Mehr Demokratie weist darauf hin, dass ein mit dem EU-Reformvertrag nahezu deckungsgleicher Text bereits 2005 von Niederländern und Franzosen per Volksabstimmung abgelehnt wurde. "Konsequenterweise müssten also auch Frankreich und die Niederlande außen vor bleiben", sagt Häfner. Irland als einziges Hindernis für die Ratifizierung darzustellen, verwische erneut die wahren Ursachen für das Scheitern: die Unverständlichkeit des Vertrags und die Demokratiedefizite der EU. "Wer nach dem Motto 'Augen zu und durch!' weiter machen will wie bisher, der gibt zu, dass für ihn die Meinung der Bürger nicht zählt - im Zeitalter der Demokratie eine gefährliche und unerträgliche Haltung."

 

Die richtige Konsequenz wäre nach Ansicht von Mehr Demokratie, den Ratifizierungsprozess zu stoppen. "Wir brauchen keinen dritten Aufguss eines bereits zweimal unter verschiedenen Etiketten abgelehnten Vertrags", so Häfner.

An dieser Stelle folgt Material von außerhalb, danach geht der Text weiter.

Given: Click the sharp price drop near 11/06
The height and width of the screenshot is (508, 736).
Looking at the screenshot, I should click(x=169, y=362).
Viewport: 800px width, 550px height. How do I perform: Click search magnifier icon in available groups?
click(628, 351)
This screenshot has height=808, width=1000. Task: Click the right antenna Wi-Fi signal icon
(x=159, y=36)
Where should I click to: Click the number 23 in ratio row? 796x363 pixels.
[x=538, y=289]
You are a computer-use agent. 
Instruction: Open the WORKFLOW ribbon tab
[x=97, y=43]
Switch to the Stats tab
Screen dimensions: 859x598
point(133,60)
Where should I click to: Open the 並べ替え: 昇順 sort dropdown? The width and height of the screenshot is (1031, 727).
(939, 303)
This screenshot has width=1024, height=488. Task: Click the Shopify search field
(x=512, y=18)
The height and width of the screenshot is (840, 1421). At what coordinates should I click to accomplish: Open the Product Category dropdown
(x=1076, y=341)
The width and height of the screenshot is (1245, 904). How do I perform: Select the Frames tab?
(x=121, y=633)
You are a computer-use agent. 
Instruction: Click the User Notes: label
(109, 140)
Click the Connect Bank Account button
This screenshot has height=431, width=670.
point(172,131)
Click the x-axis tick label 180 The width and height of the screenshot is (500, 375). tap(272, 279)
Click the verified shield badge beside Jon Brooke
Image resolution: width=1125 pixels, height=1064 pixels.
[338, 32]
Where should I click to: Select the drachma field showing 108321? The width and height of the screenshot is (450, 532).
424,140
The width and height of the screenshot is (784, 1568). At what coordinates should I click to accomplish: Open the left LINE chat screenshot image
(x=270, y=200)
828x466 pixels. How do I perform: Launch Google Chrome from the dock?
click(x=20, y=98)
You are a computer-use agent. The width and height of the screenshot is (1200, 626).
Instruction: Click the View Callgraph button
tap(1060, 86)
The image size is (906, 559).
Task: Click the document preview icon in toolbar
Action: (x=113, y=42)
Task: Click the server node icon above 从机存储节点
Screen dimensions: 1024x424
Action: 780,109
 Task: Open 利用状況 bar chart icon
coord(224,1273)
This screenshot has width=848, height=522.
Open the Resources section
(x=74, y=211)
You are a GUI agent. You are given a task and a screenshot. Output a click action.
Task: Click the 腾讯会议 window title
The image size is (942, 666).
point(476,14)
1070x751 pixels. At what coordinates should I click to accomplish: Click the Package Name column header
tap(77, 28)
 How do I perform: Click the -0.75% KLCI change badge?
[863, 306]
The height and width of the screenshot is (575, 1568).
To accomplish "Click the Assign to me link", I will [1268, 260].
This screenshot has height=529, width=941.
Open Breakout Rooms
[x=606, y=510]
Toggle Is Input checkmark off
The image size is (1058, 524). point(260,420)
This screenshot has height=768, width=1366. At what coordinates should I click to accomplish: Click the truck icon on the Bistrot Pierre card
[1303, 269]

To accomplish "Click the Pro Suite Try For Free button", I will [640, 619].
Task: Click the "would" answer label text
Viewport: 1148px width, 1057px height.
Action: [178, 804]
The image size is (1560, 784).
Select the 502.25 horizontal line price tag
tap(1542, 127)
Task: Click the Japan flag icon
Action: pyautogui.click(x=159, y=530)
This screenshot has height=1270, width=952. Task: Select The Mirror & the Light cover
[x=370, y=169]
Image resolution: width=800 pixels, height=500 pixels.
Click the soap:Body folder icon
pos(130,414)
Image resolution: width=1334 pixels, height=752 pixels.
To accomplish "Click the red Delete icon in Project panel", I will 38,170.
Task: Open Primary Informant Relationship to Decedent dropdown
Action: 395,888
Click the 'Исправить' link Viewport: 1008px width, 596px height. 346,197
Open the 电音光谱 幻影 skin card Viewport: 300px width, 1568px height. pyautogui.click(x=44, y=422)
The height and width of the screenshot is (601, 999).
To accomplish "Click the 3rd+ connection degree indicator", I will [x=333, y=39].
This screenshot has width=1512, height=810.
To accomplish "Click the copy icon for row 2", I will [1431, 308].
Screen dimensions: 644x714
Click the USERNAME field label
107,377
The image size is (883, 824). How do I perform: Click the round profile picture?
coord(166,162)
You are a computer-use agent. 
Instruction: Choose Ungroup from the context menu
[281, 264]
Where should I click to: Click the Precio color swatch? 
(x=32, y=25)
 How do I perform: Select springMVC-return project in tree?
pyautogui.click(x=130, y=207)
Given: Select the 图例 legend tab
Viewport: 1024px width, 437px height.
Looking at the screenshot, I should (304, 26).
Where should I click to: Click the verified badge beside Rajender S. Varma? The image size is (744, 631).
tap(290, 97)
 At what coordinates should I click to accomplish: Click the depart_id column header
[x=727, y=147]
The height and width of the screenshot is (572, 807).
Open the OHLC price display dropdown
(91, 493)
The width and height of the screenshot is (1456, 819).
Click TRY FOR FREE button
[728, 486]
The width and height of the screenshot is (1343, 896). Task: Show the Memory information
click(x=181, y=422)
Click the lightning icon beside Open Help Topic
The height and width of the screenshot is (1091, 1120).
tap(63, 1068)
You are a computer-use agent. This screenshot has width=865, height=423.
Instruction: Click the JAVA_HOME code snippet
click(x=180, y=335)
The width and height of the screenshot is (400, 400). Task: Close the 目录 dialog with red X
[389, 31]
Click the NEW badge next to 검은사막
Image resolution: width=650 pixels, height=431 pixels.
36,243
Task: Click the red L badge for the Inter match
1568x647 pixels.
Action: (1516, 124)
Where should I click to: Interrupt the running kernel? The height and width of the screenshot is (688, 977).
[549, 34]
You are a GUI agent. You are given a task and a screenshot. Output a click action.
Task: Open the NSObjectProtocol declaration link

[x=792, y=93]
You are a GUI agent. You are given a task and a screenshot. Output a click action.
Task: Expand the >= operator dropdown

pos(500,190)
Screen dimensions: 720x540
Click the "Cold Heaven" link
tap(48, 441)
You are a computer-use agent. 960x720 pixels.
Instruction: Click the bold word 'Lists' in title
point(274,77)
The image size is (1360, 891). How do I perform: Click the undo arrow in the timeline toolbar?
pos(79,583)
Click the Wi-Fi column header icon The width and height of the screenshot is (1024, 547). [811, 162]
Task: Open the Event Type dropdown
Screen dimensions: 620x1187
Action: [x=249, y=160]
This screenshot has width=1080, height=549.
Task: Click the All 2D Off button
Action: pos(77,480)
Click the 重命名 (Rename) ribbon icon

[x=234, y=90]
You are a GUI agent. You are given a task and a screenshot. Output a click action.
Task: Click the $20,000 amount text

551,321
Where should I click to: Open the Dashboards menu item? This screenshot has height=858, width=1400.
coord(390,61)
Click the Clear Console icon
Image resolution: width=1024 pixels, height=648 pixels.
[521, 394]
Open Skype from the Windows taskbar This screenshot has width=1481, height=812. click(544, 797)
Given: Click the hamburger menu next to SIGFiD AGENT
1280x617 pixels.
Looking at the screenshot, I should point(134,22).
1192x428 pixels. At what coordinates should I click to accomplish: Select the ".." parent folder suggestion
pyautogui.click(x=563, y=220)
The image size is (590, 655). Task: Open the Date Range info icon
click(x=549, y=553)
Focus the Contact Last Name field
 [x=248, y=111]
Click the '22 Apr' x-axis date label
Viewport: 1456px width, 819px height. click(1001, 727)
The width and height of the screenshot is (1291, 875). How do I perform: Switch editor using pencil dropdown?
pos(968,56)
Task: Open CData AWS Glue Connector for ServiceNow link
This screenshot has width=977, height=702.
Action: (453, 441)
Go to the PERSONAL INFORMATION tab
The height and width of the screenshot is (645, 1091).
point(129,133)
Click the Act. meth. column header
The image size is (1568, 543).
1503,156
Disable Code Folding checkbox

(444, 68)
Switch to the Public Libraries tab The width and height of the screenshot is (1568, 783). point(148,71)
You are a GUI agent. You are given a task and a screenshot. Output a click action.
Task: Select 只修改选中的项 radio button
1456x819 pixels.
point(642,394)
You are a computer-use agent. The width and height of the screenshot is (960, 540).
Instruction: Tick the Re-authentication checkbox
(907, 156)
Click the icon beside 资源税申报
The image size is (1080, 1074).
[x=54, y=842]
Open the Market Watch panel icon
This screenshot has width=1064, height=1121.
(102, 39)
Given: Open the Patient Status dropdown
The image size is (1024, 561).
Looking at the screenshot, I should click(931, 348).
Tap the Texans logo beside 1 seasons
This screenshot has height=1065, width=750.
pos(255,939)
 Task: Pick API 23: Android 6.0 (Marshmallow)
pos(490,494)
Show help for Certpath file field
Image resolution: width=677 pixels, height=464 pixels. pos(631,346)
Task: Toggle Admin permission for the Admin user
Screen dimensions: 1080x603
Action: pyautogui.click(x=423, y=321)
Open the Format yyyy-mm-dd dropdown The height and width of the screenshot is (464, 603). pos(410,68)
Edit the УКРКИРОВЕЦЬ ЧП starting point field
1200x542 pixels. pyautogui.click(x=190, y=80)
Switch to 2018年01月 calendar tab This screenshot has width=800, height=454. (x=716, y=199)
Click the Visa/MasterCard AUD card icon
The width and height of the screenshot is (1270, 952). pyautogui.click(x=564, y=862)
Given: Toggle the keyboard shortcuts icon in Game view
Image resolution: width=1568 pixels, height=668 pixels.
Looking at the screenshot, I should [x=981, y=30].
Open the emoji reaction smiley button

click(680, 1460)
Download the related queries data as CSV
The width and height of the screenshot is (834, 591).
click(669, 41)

Mehr Demokratie fordert einen offenen Diskussionsprozess über Rolle, Selbstverständnis und Konstitution eines künftigen Europa. "Das Ergebnis sollte ein Vertragsentwurf für eine demokratischere EU sein", erläutert Häfner. Es sei deshalb Aufgabe der Regierungen, die demokratische Entwicklung eines neuen Vertragstextes zu ermöglichen, etwa durch einen direkt gewählten Konvent und Volksabstimmungen in allen Mitgliedstaaten.